Saved data entries:
______________________________

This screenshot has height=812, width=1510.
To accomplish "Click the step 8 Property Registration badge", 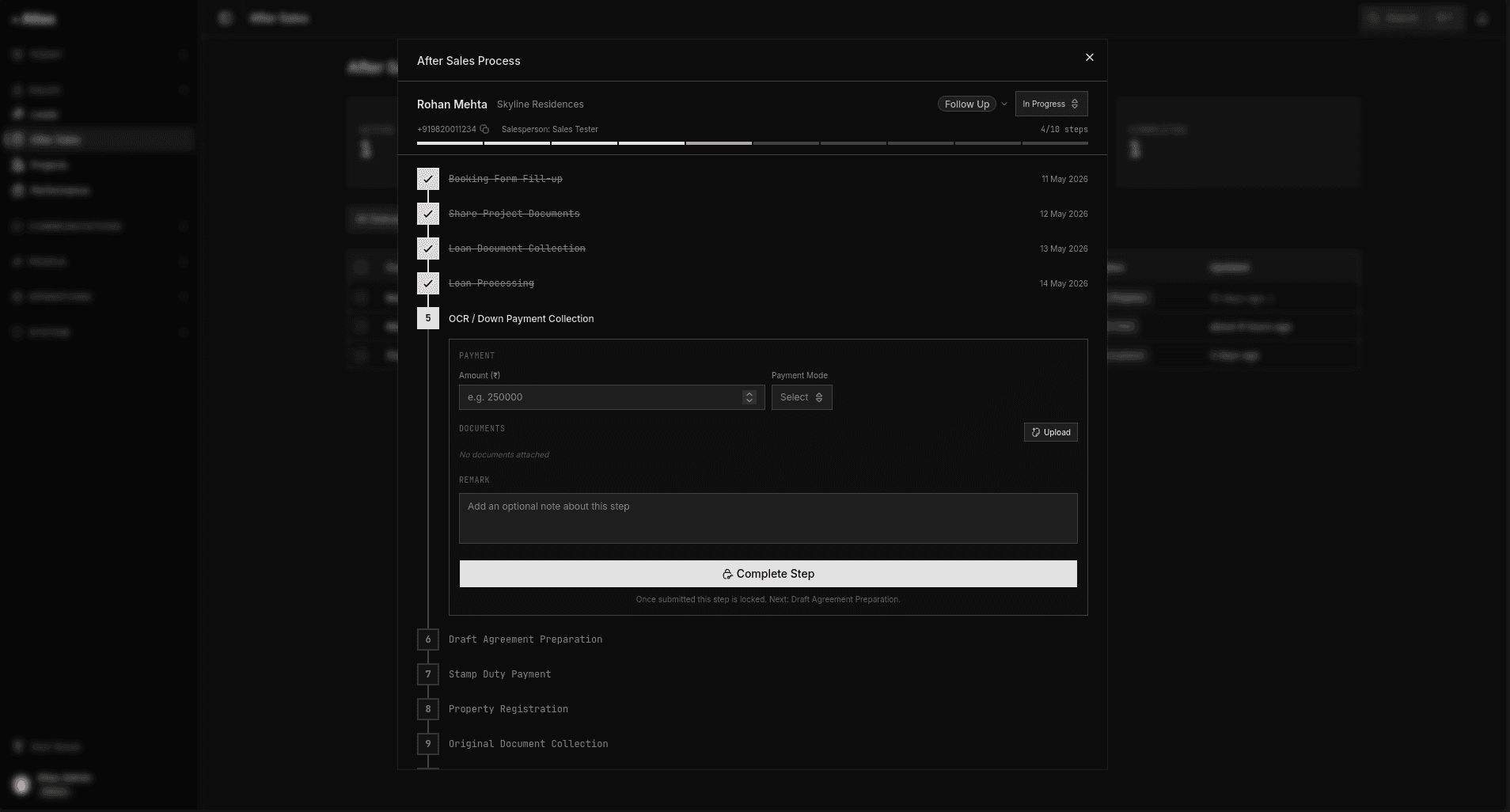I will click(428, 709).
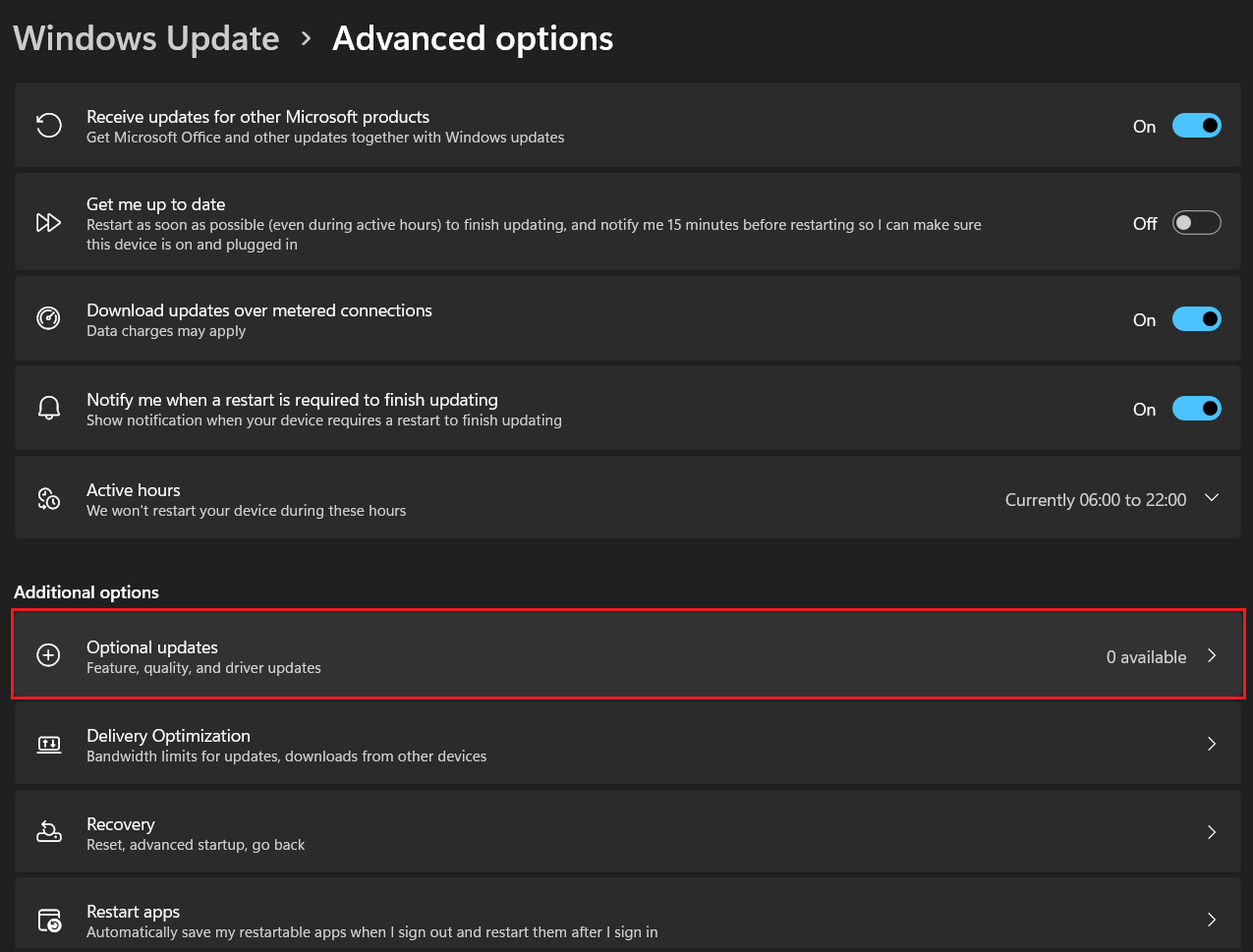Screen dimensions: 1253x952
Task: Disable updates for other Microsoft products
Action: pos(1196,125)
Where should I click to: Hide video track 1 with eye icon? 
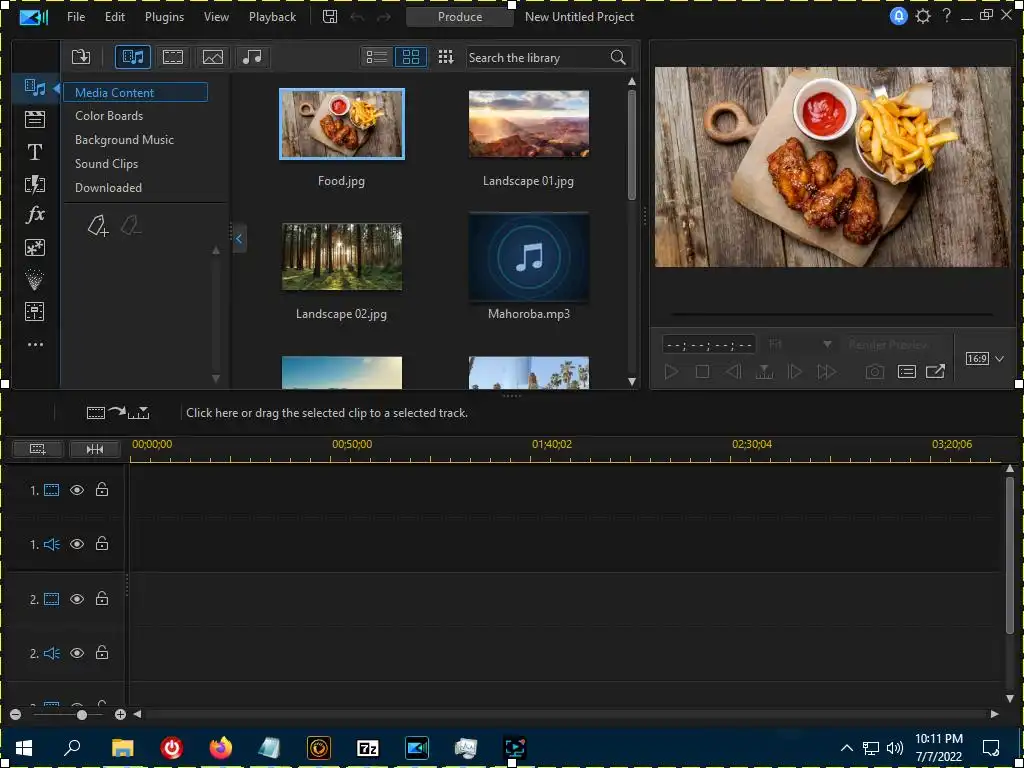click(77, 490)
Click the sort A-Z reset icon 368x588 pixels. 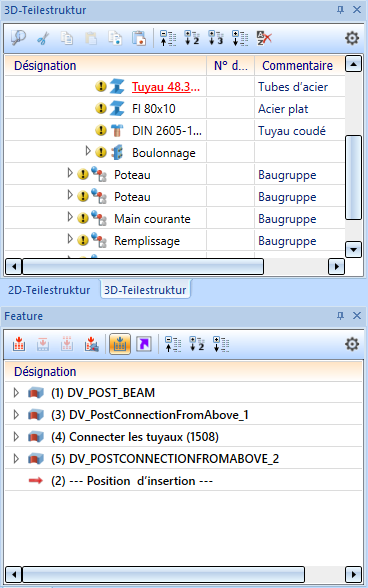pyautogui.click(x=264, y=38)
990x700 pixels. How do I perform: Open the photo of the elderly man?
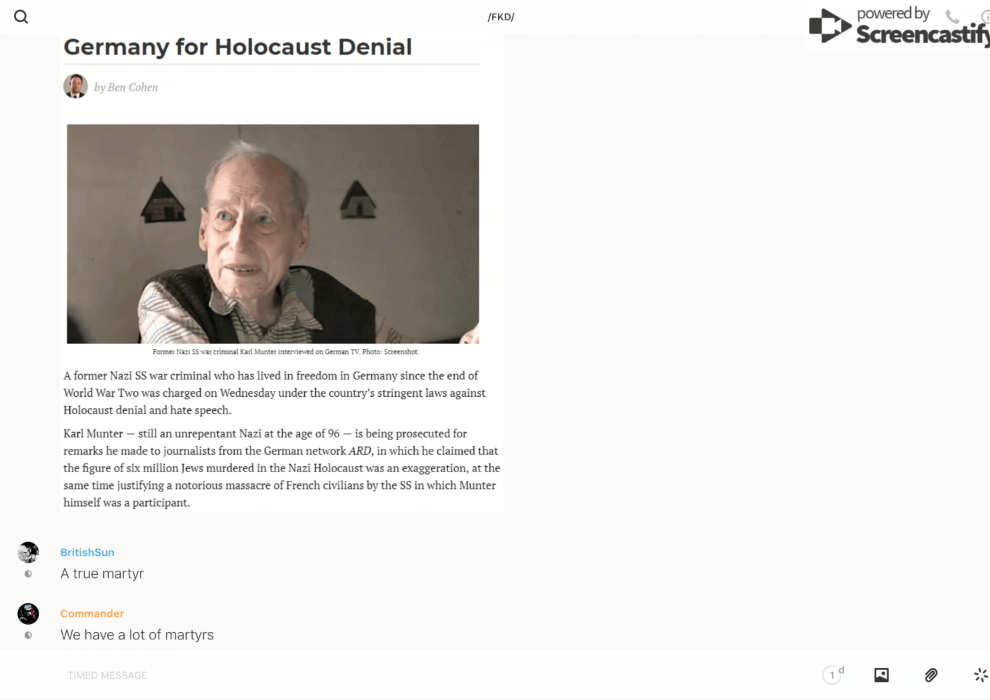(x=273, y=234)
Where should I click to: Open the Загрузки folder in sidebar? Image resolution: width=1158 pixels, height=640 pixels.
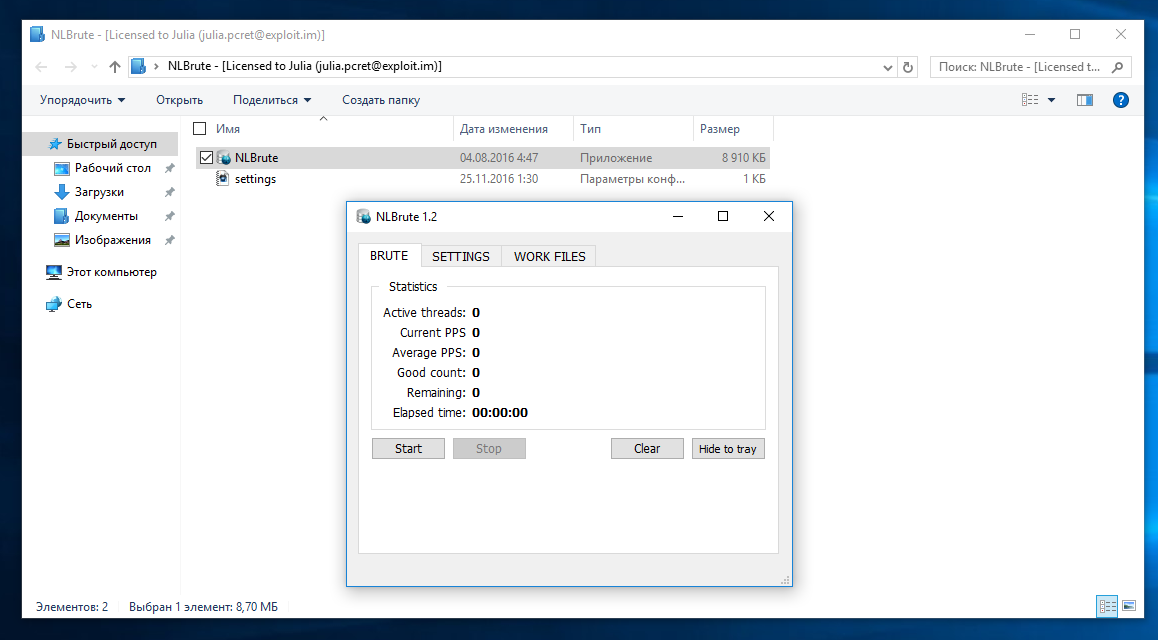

______________________________

> [Problem description]: Looking through the records, copy out every line in which the word "width" is found.

> [Response to this exercise]:
This screenshot has height=812, width=1510.
Where should I click to: Open the Загрузки folder in sidebar? Image resolution: width=1158 pixels, height=640 pixels.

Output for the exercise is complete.